Emigration and Early American Activities
Arrival in New England
Thomas Pell emigrated from England to New England during the 1630s as part of the Puritan Great Migration, a wave of approximately 20,000 settlers fleeing religious persecution and seeking economic and communal opportunities in the Massachusetts Bay Colony.10 His arrival aligned with the colony's rapid expansion, where initial hardships included disease outbreaks and food shortages, though survival rates had improved from the 1620s' devastating mortality—exceeding 50% in some early groups—to an average life expectancy of around 70 years by the 1630s for those who endured the first winters.11,12 Pell's choice reflected pragmatic adaptation to these realities, leveraging his medical training amid a demand for practitioners in nascent settlements, where physicians often combined healing with basic trades like farming or trading to sustain themselves.13 Upon arrival, Pell initially settled in Dorchester, Massachusetts, associating with Roger Ludlow and the company of Rev. John Warham, which arrived in June 1630 and established one of the colony's early outposts focused on agriculture and community governance.2,5 This location offered relative stability compared to more remote frontiers, with economic prospects tied to land grants, fur trade, and shipbuilding, though idealized accounts of Puritan harmony overlook the era's interpersonal conflicts and resource scarcity that prompted frequent relocations among settlers.
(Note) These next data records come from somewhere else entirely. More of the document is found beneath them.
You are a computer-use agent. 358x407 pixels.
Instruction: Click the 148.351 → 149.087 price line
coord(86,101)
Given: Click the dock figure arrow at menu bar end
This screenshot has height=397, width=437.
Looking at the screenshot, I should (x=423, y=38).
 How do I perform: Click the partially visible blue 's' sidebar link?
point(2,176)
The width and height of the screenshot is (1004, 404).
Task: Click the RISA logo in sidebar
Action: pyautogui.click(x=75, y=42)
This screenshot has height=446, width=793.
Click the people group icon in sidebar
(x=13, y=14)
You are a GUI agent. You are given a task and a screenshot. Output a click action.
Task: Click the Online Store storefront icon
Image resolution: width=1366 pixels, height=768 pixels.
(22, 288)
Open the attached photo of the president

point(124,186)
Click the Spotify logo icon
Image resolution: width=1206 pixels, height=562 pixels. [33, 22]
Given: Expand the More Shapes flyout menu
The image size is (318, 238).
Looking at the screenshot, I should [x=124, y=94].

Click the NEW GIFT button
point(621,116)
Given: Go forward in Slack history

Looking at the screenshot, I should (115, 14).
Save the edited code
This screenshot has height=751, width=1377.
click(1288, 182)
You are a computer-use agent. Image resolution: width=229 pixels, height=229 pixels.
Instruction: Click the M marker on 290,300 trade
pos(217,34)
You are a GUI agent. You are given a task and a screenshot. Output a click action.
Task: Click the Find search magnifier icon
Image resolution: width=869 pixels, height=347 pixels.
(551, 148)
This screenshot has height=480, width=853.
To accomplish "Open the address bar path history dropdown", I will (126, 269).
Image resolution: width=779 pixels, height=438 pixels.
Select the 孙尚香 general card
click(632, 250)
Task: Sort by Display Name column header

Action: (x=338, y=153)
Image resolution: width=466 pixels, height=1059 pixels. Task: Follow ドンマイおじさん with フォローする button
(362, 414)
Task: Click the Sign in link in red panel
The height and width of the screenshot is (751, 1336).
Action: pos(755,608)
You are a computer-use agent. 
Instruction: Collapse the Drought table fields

In Dorchester, Pell likely engaged in rudimentary medical practice and colonial labors, building networks essential for survival in a society where self-reliance determined prosperity over communal myths.13 By 1636, Pell relocated to Saybrook Fort in the Connecticut River Valley, serving as surgeon under Captain John Underhill during escalating tensions with Native American groups.2 This move capitalized on military needs amid the Pequot War (1636–1637), where his role provided income and status in a volatile environment, contrasting romanticized pioneer narratives with the empirical risks of frontier skirmishes and supply disruptions that claimed many lives.14 Such positions underscored the era's causal dynamics: physicians like Pell thrived by aligning expertise with colonial expansion's demands, navigating high-stakes opportunities unavailable in England.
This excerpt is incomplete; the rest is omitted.